El jefe de HRC admite que la combinación de contratiempos convirtió enero en un punto de no retorno. «Estos problemas con la batería complicaron el proceso de desarrollo. Nos costaron valioso tiempo en pista durante las pruebas de invierno, algo especialmente perjudicial dada la necesidad de recopilar datos para recuperarse de la pérdida».
El desafío de la normativa 2026: demasiados cambios simultáneos
La nueva reglamentación ha sido un terremoto para todos los motoristas. Con baterías de doble capacidad, un MGU-K que pasa de 120 a 350 kW, eliminación del MGU-H, reducción del flujo de combustible y rebaja de la relación de compresión, los cambios han sido tantos que ningún fabricante ha salido indemne. «Es difícil señalar un componente en particular como el más problemático, porque todo ha cambiado mucho», analiza Orihara.
El MGU-H siempre fue el elemento más complejo de la era híbrida.
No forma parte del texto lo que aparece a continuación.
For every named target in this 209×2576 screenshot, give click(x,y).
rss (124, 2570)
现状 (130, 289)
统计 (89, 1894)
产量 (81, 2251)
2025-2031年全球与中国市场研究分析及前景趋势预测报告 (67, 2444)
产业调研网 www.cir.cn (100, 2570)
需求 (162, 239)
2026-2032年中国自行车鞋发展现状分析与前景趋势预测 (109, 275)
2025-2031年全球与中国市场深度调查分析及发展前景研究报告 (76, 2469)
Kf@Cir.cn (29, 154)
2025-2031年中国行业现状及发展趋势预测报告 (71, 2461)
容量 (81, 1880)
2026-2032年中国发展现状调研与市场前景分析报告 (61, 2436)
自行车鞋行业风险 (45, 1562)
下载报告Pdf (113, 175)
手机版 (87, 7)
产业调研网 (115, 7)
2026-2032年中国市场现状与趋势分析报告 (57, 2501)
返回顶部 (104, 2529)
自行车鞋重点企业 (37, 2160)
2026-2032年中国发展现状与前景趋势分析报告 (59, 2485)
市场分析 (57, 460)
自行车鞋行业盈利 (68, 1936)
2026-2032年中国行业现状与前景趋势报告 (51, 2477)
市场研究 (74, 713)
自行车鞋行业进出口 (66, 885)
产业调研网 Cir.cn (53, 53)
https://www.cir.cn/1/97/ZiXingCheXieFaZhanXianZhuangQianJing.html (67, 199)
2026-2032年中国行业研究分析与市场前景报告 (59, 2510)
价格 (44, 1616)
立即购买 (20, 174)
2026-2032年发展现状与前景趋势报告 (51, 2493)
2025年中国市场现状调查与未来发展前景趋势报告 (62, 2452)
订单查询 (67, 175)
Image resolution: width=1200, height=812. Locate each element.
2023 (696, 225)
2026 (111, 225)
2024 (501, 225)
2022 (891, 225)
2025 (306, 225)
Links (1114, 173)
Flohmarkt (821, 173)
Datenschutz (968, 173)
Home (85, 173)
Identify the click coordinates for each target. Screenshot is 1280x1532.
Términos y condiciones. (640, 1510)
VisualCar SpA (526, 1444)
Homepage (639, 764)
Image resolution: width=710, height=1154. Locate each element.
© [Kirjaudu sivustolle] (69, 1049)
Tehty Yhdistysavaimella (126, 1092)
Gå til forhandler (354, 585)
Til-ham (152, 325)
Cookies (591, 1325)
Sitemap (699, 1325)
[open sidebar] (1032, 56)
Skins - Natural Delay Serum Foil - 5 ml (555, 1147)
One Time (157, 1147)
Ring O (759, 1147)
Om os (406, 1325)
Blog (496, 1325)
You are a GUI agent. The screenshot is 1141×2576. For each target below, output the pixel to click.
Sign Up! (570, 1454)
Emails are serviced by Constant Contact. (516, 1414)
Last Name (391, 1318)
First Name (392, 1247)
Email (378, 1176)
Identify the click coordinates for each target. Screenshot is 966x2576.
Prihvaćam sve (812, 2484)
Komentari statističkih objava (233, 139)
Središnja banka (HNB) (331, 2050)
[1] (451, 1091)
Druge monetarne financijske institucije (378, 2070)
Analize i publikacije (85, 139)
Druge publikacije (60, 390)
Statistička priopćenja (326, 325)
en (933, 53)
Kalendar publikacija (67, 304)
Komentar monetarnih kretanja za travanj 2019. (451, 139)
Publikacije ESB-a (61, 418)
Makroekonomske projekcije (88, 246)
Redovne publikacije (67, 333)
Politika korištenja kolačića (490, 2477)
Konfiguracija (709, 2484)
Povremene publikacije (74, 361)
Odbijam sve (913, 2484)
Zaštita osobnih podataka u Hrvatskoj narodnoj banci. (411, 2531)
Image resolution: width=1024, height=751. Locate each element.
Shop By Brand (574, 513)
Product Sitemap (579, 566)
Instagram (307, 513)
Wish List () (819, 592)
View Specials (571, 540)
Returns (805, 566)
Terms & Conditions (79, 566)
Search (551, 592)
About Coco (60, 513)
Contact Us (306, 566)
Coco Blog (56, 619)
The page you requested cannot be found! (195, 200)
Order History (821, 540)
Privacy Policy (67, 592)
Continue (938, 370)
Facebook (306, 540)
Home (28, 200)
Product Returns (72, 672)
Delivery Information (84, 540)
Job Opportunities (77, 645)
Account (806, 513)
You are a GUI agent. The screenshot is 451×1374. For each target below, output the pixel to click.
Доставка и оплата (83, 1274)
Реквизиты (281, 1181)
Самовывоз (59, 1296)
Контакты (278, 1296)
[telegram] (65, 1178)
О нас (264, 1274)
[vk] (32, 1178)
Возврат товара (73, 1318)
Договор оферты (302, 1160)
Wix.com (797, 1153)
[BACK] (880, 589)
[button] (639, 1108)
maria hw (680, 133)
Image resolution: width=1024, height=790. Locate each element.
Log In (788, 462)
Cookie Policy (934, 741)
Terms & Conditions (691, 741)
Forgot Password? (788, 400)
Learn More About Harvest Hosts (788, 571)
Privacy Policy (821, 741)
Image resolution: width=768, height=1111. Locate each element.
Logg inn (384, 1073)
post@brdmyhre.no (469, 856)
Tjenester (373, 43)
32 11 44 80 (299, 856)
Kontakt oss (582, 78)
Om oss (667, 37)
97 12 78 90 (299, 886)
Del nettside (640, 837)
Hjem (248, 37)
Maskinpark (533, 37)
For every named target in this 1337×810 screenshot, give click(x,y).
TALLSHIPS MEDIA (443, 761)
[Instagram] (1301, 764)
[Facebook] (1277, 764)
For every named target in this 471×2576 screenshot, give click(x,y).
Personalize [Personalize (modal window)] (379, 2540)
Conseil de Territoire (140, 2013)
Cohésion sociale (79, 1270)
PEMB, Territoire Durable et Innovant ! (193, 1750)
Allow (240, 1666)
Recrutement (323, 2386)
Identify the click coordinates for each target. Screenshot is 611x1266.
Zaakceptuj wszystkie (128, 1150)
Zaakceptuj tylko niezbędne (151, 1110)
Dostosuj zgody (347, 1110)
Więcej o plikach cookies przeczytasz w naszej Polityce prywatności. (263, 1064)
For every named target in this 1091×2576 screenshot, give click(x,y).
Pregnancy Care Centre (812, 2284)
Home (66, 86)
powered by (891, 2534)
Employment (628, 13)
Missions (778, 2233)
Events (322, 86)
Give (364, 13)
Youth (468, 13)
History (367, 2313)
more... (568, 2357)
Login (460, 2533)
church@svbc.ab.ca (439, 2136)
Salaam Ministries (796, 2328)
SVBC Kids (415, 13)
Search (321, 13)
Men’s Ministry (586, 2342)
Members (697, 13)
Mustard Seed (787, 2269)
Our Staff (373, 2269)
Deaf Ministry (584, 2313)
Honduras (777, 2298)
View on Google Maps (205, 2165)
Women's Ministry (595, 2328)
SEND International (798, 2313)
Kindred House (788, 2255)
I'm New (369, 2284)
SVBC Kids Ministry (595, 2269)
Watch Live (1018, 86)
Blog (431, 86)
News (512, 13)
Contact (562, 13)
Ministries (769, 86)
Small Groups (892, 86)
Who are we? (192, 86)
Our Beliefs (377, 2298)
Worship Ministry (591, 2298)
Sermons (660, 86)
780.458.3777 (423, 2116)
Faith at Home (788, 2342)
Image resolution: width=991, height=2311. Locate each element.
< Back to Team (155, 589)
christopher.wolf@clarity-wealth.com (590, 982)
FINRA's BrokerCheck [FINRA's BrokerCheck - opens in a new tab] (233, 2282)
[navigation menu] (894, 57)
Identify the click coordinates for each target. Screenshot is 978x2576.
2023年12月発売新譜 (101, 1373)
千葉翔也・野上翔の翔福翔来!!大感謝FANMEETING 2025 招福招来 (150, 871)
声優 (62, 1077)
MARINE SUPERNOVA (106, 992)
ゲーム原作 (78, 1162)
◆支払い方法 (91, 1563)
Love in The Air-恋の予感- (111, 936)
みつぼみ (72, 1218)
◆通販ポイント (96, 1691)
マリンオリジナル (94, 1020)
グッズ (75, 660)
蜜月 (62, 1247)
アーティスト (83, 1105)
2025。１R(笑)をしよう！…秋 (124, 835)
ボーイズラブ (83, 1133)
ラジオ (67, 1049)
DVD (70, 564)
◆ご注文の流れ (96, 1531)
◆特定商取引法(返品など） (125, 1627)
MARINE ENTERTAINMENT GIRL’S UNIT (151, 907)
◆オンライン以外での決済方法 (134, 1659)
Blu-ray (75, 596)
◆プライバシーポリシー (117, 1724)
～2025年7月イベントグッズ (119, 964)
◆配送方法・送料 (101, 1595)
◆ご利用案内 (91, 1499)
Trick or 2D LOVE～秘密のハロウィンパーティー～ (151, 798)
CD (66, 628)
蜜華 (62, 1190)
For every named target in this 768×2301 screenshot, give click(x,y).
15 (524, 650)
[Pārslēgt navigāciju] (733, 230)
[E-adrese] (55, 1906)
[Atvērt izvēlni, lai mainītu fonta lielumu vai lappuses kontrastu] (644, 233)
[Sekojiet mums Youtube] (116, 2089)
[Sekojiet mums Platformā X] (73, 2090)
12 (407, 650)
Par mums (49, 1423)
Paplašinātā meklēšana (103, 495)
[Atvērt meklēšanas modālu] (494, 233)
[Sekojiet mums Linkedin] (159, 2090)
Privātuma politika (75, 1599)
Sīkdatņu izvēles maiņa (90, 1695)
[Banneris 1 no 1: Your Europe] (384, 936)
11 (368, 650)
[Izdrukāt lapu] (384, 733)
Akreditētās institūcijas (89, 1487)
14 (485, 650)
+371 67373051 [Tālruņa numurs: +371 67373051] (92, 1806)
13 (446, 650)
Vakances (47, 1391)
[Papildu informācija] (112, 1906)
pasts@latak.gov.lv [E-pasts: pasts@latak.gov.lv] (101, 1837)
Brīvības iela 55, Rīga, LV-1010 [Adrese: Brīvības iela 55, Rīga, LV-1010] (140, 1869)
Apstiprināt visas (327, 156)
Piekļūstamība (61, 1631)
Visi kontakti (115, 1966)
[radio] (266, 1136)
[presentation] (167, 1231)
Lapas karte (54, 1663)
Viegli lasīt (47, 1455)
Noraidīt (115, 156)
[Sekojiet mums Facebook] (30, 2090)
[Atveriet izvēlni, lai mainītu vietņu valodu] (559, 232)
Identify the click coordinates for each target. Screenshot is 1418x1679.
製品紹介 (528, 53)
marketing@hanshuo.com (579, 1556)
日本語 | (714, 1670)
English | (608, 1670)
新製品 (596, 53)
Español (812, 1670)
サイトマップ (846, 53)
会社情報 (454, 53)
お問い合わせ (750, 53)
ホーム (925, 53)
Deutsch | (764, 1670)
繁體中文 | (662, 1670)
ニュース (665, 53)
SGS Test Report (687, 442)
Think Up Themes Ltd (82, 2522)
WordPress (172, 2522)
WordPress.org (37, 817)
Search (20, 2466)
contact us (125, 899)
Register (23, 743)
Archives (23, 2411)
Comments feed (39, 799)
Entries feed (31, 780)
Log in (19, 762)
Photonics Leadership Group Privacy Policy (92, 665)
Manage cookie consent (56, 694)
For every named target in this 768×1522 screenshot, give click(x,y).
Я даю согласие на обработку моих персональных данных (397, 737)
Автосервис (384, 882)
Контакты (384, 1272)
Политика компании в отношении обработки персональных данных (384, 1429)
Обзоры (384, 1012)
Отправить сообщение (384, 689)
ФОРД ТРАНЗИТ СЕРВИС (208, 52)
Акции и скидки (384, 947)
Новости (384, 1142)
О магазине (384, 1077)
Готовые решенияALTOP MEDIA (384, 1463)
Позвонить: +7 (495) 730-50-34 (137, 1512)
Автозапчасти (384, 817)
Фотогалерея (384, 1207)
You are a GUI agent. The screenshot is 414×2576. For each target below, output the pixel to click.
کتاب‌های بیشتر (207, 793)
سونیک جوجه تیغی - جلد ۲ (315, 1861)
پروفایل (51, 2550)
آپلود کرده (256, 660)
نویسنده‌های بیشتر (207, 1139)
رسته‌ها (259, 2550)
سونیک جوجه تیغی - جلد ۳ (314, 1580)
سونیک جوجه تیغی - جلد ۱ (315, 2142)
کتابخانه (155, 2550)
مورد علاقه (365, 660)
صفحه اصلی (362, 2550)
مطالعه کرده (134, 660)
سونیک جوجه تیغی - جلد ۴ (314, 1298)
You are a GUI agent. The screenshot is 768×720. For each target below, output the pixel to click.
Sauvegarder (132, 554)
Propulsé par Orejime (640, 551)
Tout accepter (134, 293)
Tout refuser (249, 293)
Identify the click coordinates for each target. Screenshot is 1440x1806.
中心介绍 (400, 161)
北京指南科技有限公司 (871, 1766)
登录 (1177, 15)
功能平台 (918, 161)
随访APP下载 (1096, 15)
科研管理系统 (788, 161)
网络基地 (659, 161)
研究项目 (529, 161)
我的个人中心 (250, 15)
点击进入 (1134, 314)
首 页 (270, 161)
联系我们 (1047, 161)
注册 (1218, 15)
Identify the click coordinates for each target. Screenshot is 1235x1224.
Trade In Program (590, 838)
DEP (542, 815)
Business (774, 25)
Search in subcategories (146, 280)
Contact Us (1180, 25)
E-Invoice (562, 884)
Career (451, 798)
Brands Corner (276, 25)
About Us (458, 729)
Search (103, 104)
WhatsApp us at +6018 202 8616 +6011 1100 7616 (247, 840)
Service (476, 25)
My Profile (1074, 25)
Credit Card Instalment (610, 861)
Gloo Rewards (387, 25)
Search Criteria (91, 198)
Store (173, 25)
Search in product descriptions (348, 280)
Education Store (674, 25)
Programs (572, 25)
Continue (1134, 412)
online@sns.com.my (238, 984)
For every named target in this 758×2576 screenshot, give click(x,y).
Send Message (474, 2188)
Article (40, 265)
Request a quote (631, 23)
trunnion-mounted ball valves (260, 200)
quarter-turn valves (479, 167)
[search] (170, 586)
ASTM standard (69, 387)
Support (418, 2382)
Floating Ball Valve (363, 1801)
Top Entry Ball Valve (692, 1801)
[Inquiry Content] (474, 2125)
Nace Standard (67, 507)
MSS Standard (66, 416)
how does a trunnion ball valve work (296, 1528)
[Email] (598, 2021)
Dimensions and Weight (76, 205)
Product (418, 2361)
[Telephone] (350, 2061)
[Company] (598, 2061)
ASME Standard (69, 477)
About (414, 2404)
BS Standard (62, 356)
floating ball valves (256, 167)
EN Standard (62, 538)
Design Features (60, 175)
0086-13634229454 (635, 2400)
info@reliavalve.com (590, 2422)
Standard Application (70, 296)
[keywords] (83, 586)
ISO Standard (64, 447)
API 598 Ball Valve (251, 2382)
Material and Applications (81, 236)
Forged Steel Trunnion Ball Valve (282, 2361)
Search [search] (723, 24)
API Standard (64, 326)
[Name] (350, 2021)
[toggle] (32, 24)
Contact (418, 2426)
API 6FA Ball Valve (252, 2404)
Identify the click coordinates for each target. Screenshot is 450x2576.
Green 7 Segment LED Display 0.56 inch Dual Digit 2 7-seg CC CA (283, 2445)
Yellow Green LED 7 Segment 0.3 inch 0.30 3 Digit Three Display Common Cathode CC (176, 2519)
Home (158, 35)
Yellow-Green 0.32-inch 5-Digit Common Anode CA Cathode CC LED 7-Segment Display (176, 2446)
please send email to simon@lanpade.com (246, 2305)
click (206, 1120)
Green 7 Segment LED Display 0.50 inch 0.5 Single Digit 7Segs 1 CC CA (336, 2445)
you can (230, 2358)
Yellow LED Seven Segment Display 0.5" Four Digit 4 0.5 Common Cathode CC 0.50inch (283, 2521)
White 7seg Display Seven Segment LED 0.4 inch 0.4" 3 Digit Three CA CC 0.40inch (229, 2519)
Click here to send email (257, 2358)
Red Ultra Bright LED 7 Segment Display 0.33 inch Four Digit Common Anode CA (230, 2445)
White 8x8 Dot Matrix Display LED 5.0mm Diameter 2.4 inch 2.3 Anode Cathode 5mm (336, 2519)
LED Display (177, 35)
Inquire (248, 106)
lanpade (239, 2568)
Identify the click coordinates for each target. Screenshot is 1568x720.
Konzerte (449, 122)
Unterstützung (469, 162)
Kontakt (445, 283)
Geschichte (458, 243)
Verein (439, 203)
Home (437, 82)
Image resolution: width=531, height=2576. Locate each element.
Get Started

Su eliminación debería haber simplificado las cosas, pero la realidad está siendo la contraria. «Probablemente ese sea el aspecto más interesante para los fabricantes», dice el ingeniero. «La mayor parte de la mejora proviene de ahí, pero mantener la presión de sobrealimentación dentro del rango objetivo representa un desafío enorme».
Honda se ahogó precisamente en ese cúmulo de novedades. La combinación de MGU-K más potente flujo de combustible reducido y baterías gigantescas ha obligado a repensar conceptos de cero. «Un reto considerable», resume Orihara, que admite que la facilidad de conducción se ha resentido notablemente.

Análisis de Impacto Motor16
- Dato de mercado: Honda se enfrenta a un retraso mínimo de medio año respecto a sus rivales. La ganancia de 30 CV anunciada para Zandvoort es un alivio, pero el motor de 2026 llegará a la primera carrera con un déficit de potencia difícil de subsanar antes del ecuador de la temporada. Aston Martin tendrá que sobrevivir los primeros grandes premios con un propulsor aún en fase de maduración.
- El rumor: En el paddock ya se comenta que Fernando Alonso podría replantearse su continuidad más allá de 2026 si el rendimiento no despega. El asturiano, que cumplirá 45 años, necesita un monoplaza ganador y no un proyecto a medio cocer. La presión sobre Honda para entregar un motor competitivo antes del parón veraniego es máxima.
- Veredicto: Honda ha salvado la fiabilidad a costa de hipotecar el desarrollo, una decisión pragmática pero que compromete el primer tercio de 2026. Aston Martin pagará los platos rotos y Alonso puede ser la primera baja si el AMR26 no está a la altura. La nueva era empieza con un tropiezo que ni en Woking esperaban.